Reading passage:
/---

The role of open source Machine Learning platforms in the startup ecosystem— Conversation with Sandy Steier (1010Data), Mark Johnson (Descarte Labs), and Jason Black (RRE)

Published in

ThinkTank.vc

8 min readJan 18, 2017

Jason Black [1:49 PM]
Hi everyone, you should have all been shared on the prompt and the article via email. If not, today we’ll be discussing the role of open source ML platforms on the startup ecosystem. Please read Ben Thompson’s take on TensorFlow to get the discussion rolling (https://stratechery.com/2015/tensorflow-and-monetizing-intellectual-property/) and feel free to bring your own articles for the discussion. Talk soon!

Josef Feldman [3:01 PM]
@jason: will be kicking things off momentarily. Here’s a list of everyone in this group, feel free to connect directly!

Dennis Mortensen- CEO and Founder, X.ai
Sandy Steier- CEO and Co-founder, 1010 Data
Naveen Selvadurai — CoFounder, FourSquare
Ann Miura-Ko — Founding Partner, Floodgate
Sheila Gulati- Managing Director, Tola Capital
Shivon Zilis- Founding Member, Bloomberg Beta
Alex White, Co-founder, Next Big Sound
Amit Karp — Vice President, Bessemer Venture Partners
Jesse Beyroutey- Partner, IA Ventures
Ross Fubini- Partner, Canaan Partners
Mark Johnson- Co-Founder and CEO, Descartes Labs
Jason Black- Analyst, RRE
Phil Boyer- Associate, Crosslink Capital
Sven Kreiss — Lead Data Scientist, Wildcard
Jim Hao, Associate, Firstmark
Morgan Polotan, Bloomberg Beta

[3:01]
@morganpolotan: welcome!

\---

Dataset rows:
/---

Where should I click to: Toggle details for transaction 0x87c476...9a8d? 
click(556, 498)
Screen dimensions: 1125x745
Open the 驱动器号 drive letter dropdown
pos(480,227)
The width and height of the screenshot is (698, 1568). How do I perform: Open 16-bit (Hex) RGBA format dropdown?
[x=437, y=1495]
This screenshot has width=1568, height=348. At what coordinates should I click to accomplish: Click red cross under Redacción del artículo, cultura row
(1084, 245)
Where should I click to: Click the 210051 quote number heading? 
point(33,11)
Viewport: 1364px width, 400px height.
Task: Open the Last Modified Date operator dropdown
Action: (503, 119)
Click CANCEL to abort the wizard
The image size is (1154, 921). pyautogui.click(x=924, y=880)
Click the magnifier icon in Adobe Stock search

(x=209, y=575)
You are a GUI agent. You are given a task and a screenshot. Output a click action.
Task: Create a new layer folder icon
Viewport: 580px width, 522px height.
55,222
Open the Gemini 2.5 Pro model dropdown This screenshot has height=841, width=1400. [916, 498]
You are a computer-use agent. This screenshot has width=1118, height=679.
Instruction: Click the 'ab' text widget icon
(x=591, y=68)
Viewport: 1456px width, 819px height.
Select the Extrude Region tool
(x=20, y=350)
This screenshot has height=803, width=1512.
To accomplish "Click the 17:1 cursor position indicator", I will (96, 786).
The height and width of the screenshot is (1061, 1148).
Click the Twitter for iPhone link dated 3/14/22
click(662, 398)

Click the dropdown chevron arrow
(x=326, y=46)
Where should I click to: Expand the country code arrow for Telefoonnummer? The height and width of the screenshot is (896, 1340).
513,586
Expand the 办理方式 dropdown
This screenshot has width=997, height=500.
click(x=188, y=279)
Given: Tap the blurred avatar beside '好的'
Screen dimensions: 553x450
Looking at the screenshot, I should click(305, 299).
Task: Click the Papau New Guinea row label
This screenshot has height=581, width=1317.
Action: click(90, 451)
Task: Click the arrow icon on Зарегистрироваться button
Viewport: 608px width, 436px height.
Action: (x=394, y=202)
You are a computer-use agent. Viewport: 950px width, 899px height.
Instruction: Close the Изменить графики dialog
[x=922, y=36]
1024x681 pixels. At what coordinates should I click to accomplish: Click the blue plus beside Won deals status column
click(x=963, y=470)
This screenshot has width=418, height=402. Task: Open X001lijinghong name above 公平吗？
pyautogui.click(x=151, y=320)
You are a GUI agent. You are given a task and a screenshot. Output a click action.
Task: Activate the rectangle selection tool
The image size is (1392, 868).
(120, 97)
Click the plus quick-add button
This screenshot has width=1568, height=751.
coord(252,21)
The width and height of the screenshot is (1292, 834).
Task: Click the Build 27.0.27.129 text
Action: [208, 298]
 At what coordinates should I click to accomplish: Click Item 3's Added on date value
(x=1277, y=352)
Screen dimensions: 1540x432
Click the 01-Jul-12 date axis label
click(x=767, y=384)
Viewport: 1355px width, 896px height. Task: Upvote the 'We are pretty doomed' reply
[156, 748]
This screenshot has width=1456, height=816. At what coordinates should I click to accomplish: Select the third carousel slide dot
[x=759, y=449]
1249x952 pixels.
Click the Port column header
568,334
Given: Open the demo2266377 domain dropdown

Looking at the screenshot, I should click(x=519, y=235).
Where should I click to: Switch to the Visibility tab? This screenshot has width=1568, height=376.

\---

Job 1: In the transcript on open source machine learning platforms, what article does Jason Black ask participants to read to start the discussion?
Job 2: Extend the transcript on open source machine learning platforms, beginning after its final message.

Exercise response 1: Ben Thompson's take on TensorFlow.

Exercise response 2:
Morgan [3:02 PM]
thanks @josef_feldman!

Jason Black [3:03 PM]
Would love to kick things off with some initial comments on the article. I think the most important piece in there is Ben’s mention of the role of the “unreasonable effectiveness of data”

[3:04]
Very few ML companies these days bank on the fact that their algorithms are better than other companies (exceptions being DeepMind), but rather on amassing a unique data set that can be applied to a novel problem domain.

[3:04]
I know at Dextro — a portfolio company going after video analysis — they emphasize the role of their training data is the key value driver

Mark Johnson [3:05 PM]
When VCs ask me what our secret sauce is, I tell them “our dataset and platform.” Though I’d add to that list: measurement and validation (i.e., do you know that your algorithms are performing/improving/working and how can you tell?)

Jason Black [3:05 PM]
the open sourcing of the underlying platforms only helps them (Dextro) drive more data to their platform because they’re able to focus on business goals (edited)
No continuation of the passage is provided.